Work order: In the listing beneath this line, copy exactly the lines starting with the one containing "Viewport: 1208px width, 535px height." and going on through the one containing "Given: Click the".

Data:
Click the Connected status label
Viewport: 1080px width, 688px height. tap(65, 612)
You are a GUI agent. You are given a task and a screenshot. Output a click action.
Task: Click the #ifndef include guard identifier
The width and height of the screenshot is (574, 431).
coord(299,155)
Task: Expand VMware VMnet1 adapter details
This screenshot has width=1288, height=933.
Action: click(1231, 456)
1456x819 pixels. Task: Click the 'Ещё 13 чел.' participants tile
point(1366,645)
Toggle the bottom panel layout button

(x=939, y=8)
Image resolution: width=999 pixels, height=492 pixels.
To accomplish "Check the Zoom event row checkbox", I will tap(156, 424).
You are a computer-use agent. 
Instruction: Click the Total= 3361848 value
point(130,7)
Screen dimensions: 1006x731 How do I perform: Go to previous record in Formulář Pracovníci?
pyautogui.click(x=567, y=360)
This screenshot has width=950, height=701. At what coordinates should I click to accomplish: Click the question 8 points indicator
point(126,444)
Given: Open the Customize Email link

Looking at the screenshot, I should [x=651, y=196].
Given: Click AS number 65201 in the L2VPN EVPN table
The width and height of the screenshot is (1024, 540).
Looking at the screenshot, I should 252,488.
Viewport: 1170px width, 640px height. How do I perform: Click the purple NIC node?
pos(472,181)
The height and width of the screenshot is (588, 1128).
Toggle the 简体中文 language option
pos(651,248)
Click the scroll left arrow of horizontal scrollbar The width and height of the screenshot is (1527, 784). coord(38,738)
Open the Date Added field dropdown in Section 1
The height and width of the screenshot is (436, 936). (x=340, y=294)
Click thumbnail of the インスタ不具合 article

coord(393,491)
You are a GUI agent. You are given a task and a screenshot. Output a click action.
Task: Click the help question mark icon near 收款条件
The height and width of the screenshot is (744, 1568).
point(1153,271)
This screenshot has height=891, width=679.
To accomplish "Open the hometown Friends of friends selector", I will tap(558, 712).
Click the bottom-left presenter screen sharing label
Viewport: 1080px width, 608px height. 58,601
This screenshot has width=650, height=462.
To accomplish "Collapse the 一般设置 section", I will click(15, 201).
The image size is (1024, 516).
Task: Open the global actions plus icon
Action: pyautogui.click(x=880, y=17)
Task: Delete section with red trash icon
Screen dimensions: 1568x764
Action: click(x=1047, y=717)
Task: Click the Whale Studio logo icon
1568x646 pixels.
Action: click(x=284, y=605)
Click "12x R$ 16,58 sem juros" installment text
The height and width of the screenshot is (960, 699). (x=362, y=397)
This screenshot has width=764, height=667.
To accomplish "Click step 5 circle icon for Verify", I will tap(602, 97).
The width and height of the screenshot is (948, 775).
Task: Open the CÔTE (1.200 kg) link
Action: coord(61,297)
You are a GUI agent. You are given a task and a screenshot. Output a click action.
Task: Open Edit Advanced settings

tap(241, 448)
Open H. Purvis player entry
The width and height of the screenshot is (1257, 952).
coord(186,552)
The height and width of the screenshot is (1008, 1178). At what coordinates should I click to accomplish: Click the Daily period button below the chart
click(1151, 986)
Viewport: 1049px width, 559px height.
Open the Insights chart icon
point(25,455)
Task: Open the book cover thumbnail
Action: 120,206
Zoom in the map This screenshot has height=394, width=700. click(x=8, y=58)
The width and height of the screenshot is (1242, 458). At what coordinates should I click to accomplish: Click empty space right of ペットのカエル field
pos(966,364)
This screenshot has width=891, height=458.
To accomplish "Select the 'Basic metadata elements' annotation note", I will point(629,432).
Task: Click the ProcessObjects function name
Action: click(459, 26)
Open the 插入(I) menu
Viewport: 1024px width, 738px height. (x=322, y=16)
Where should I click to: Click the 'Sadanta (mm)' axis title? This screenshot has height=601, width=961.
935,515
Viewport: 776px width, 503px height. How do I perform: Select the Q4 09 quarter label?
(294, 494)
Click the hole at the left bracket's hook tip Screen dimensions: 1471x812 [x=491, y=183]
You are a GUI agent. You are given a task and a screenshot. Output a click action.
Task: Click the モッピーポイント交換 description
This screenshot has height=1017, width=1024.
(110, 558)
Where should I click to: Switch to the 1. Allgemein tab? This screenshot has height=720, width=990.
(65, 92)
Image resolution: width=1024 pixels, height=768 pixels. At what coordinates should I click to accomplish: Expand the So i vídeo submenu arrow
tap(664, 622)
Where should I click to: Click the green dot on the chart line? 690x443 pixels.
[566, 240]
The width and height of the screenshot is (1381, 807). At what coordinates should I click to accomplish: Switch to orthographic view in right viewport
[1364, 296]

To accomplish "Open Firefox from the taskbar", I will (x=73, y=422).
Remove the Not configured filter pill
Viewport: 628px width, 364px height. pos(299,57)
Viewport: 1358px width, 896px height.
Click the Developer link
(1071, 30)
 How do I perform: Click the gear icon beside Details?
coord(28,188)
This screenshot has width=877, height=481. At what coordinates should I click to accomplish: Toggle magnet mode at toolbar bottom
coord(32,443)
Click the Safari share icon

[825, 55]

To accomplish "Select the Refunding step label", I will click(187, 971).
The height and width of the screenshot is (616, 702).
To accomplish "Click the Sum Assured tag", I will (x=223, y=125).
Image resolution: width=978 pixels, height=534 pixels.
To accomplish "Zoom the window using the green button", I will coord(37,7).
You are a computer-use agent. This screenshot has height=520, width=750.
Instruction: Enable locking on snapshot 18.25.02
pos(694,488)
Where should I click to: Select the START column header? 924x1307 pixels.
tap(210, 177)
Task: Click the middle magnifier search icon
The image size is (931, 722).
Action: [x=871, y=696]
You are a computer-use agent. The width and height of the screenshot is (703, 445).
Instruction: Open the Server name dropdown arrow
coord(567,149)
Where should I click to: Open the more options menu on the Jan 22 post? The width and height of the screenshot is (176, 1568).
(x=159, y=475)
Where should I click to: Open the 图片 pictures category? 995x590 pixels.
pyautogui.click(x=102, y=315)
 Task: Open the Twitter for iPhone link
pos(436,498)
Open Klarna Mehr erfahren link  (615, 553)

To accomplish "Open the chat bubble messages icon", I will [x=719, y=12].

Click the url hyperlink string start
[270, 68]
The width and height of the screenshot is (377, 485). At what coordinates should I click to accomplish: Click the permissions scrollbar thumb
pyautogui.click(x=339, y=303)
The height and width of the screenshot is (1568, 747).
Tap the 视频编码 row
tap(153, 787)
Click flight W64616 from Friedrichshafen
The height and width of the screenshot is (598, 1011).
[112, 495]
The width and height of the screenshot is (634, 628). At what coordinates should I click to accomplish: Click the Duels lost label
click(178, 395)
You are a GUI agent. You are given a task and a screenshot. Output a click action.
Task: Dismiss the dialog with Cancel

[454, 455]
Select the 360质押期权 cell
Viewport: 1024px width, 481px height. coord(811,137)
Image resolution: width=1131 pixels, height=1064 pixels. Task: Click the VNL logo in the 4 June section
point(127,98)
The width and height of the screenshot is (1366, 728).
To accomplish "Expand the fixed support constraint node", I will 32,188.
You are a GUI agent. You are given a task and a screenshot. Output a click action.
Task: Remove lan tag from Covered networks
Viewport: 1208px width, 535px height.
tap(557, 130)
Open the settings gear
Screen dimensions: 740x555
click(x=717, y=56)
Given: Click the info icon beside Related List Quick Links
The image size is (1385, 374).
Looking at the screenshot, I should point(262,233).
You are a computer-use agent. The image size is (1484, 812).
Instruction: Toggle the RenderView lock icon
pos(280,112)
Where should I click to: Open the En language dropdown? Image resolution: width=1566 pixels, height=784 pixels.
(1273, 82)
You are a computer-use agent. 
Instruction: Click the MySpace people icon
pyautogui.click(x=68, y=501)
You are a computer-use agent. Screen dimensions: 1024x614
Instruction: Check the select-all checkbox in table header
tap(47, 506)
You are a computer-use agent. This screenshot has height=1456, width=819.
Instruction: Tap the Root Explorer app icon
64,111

Solution:
Viewport: 1208px width, 535px height.
tap(557, 130)
Open the settings gear
Screen dimensions: 740x555
click(x=717, y=56)
Given: Click the info icon beside Related List Quick Links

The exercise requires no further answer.